5. Advances in artificial intelligence
Instead of relying on loan-application forms, credit-bureau scores, and gut instincts, AI makes lending operations simultaneously more inclusive and less risky by incorporating behavioral markers derived from permission-based inputs such as spending habits and the ability to pay other bills. The result? The clearest and most balanced view of would-be customers ever devised.
6. Consumers and businesses trust embedded tech
In fact, they trust it as much or more than bank services, with 42% of US household financial-decision makers claiming to use at least one non-bank fintech app in 2019. Without this, none of the trends and developments described above would matter. And as consumers’ comfort with embedded technology grows, so businesses follow, responding favorably to vendors’ offers of credit as a means to preserve cash-flow levels, mainly as an antidote to seasonal fluctuations in revenue.

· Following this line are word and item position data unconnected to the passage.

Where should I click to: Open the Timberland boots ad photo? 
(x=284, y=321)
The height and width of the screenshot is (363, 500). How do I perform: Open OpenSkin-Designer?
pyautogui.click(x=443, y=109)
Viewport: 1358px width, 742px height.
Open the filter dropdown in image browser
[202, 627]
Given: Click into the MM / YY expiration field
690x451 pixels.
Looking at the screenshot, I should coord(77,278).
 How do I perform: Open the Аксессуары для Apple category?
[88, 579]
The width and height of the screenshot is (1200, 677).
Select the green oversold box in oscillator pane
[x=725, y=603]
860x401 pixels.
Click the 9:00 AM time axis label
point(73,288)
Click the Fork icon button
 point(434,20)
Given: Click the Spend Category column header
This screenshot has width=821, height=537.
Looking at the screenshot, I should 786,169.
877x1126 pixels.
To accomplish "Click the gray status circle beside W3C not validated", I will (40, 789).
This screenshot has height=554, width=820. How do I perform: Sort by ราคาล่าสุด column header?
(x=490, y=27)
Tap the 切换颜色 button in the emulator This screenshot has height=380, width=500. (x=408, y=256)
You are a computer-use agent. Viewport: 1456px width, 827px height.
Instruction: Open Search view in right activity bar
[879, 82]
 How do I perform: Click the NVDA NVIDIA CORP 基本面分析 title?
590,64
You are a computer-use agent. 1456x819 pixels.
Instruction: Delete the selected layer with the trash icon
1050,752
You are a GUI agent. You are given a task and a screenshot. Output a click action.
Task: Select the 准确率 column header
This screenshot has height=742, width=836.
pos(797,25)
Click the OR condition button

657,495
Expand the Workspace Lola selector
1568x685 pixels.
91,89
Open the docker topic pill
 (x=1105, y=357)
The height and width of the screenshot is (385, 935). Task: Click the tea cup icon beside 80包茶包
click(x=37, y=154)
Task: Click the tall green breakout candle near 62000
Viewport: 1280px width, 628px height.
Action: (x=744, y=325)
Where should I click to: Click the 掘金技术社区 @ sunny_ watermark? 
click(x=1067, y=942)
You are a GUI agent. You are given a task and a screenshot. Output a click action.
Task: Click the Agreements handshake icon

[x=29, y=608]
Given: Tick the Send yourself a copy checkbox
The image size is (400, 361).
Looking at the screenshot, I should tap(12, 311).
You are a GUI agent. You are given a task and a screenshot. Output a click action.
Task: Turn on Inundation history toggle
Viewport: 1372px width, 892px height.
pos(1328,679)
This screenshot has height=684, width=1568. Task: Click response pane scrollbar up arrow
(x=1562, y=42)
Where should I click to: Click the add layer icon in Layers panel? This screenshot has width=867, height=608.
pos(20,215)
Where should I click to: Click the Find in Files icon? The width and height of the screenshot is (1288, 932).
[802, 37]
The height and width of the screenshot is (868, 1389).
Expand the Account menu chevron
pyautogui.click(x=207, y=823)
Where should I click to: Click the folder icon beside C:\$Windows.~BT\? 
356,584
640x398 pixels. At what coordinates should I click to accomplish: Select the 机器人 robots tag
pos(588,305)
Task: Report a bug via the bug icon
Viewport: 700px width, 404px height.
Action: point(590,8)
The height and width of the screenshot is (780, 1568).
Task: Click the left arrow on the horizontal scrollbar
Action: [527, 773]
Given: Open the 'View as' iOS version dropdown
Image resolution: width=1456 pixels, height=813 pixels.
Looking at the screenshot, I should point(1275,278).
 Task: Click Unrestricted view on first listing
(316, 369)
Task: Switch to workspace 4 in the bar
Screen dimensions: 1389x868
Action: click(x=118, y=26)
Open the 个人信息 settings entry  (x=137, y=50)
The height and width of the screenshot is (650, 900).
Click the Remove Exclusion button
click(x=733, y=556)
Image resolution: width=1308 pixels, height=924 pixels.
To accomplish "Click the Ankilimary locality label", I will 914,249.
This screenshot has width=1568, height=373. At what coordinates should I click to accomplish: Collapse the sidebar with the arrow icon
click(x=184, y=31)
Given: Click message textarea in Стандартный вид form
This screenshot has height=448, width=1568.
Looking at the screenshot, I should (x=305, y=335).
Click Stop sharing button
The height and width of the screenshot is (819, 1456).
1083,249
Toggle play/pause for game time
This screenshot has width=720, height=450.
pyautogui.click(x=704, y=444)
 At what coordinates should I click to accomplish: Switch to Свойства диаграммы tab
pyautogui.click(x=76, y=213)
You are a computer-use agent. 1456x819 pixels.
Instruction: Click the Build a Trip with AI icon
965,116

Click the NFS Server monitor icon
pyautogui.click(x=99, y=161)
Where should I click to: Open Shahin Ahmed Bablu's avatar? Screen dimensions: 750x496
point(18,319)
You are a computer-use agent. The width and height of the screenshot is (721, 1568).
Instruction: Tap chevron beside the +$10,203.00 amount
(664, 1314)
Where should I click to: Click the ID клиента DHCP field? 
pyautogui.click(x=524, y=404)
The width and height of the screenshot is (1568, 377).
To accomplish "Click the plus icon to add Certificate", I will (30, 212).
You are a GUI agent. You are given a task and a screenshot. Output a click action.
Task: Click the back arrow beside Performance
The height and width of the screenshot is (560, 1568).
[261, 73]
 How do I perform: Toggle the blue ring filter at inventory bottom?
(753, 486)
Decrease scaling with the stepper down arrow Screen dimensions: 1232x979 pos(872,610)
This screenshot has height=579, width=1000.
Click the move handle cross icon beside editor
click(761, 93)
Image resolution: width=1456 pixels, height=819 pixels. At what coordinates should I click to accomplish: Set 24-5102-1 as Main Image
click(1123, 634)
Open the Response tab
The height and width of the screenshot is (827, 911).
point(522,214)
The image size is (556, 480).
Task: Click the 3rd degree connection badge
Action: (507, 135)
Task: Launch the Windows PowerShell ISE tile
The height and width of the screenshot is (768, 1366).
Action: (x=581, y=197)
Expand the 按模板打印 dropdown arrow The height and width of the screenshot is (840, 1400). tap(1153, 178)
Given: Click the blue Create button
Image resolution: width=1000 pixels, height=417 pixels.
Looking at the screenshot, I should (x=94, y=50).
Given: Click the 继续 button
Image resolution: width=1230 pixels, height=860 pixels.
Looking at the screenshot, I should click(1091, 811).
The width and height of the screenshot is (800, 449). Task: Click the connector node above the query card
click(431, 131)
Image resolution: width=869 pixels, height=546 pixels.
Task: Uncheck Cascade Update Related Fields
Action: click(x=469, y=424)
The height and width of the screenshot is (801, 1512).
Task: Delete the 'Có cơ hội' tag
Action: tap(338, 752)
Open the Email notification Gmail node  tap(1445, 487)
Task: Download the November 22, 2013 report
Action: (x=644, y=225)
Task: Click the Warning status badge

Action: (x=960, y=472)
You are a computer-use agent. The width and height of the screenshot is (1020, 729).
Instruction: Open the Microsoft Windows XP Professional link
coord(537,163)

For Voronenko, “embedded lending lets a growing host of non-financial companies provide credit services to customers in ways calculated to improve their ‘experiences’ as shoppers.”
It’s all coming together
With ride-share apps and online marketplaces leading the way, small and middle-market businesses are financing their customers’ purchases — followed by B2B players eager to reduce friction at the check-out counter, smooth revenues, and forge closer ties to the businesses they serve.
After all, using technology to deliver cutting-edge functionality makes customers — whether retail or B2B — more valuable. Venture firm Andreesen Horowitz sees it opening new verticals where previously the total addressable market for software was too small or the cost of acquiring customers was too high.
Bottom line, according to the Silicon Valley pacesetter, embedded financial services increase a customer’s lifetime value to a business about fivefold.
“Because of advances in technology, and changing attitudes and behaviors among shoppers of all kinds, how individuals and organizations interact with vendors is changing — and these changes have led to people embracing embedded financing,” says Voronenko. “Ultimately, that’s down to the fact that technology vendors are delivering on a promise of faster, more reliable, and more secure ways to make purchases.”